START Material supplied
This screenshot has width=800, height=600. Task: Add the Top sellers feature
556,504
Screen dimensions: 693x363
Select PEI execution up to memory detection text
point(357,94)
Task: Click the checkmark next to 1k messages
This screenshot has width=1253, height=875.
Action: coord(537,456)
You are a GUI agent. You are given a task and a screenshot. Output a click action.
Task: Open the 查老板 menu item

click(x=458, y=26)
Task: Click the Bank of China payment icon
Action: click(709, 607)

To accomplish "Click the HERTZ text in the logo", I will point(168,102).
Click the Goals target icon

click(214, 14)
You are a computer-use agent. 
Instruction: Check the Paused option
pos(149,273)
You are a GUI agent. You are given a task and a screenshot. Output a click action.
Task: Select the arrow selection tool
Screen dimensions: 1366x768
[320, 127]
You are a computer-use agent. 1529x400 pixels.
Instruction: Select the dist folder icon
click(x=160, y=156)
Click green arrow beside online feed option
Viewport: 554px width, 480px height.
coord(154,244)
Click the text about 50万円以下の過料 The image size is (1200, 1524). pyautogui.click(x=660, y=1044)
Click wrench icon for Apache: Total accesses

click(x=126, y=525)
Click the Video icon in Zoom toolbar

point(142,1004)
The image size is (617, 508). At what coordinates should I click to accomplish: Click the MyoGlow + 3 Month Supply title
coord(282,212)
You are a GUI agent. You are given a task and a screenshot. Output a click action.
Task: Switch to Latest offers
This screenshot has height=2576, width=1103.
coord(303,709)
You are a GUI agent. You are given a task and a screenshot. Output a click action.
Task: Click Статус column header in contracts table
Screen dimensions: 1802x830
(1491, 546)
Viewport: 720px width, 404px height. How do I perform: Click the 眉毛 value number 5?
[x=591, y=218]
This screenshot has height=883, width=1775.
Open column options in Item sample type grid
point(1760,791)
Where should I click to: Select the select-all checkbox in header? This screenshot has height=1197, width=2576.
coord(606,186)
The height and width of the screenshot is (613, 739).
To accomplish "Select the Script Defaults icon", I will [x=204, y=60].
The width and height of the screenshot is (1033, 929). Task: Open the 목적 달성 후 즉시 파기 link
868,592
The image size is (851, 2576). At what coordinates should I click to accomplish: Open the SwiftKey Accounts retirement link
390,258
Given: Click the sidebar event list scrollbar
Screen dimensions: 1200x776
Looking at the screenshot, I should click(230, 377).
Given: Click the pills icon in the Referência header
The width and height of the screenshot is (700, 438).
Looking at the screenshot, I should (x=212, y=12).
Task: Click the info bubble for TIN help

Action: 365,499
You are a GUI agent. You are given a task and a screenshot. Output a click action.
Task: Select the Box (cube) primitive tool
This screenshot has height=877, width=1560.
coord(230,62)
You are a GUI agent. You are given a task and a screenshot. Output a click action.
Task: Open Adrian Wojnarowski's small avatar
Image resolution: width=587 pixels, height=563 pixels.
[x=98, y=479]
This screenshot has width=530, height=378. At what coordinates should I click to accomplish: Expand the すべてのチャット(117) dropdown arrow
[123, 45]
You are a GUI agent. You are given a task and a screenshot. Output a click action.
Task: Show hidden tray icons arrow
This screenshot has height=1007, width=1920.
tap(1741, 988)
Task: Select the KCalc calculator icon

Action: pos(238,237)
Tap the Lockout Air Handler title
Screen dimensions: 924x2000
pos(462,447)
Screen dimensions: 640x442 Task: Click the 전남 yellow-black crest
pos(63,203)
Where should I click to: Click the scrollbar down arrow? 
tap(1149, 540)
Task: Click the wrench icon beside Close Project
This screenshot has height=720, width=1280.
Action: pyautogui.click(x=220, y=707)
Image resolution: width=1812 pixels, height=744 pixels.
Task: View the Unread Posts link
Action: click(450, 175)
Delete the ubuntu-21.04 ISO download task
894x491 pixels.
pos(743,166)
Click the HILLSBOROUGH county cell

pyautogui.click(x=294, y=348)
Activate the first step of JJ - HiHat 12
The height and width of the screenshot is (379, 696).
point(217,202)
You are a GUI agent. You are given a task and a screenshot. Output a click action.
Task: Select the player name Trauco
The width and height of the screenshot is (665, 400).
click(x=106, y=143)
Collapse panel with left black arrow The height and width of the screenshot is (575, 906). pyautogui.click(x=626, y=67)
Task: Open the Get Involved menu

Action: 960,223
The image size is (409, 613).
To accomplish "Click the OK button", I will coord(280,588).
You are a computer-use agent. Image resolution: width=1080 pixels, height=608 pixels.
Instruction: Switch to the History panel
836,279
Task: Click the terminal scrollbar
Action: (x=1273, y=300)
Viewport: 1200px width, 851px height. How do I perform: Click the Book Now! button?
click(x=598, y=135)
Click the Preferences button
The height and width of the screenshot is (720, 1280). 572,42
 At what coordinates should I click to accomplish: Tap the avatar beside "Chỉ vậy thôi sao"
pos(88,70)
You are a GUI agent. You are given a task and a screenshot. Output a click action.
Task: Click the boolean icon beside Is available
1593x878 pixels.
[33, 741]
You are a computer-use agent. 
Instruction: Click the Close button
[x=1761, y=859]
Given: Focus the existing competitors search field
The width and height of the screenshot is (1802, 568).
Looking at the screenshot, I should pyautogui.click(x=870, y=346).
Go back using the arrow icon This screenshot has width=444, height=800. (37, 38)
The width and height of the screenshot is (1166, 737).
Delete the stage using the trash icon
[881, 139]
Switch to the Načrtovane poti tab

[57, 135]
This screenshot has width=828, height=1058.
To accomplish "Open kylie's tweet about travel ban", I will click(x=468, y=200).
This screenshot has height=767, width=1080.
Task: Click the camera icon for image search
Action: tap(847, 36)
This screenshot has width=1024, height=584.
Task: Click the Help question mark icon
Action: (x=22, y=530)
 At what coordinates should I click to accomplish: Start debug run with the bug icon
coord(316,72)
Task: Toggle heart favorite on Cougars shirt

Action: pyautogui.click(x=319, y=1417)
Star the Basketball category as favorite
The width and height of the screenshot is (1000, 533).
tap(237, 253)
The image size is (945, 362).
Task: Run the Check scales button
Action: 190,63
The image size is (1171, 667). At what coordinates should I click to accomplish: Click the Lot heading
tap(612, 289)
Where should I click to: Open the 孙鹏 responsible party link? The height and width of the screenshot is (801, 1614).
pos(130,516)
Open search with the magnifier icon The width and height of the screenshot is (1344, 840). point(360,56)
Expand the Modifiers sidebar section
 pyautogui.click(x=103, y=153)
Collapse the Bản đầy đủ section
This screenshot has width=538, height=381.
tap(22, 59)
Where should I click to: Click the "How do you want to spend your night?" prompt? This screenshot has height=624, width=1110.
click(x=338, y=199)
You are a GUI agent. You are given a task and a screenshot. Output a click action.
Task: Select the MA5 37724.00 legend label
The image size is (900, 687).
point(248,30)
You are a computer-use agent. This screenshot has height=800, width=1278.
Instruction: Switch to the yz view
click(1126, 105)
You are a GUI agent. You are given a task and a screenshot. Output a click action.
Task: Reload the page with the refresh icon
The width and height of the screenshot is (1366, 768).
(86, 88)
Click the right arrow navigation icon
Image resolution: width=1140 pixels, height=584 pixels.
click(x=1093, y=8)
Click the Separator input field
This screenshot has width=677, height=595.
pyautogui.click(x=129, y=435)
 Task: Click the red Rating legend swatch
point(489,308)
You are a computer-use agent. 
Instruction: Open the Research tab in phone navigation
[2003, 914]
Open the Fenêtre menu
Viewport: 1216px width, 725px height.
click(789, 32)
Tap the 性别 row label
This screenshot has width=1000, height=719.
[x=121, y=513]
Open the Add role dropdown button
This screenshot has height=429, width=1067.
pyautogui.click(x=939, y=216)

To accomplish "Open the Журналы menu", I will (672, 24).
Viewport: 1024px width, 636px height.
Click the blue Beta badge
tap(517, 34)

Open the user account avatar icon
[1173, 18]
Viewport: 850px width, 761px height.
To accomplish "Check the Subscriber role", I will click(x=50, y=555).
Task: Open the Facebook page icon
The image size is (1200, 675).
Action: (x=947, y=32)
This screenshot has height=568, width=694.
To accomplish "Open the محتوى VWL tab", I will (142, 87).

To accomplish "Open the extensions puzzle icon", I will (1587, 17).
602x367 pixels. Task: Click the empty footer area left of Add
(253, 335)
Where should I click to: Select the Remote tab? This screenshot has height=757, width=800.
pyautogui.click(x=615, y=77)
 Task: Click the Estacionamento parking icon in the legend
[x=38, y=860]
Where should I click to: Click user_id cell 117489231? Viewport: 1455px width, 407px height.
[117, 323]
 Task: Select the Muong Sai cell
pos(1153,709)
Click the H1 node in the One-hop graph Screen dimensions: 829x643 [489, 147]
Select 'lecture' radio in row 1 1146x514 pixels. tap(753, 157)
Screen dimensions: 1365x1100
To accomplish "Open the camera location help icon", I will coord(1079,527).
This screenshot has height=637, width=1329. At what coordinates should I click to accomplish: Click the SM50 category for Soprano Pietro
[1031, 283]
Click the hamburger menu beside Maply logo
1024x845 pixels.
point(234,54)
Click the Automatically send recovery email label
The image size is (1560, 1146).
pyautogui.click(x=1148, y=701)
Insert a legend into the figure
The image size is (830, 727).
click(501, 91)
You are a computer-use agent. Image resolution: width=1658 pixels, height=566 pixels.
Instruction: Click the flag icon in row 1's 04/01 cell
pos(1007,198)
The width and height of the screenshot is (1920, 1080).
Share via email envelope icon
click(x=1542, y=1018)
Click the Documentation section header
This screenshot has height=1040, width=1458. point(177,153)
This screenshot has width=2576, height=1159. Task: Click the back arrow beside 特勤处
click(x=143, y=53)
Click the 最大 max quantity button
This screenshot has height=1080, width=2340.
END Material supplied
Taking the listing as a whole, count how many of its lines contain the word "page", and reply with that count alone.

**Result of the task:** 2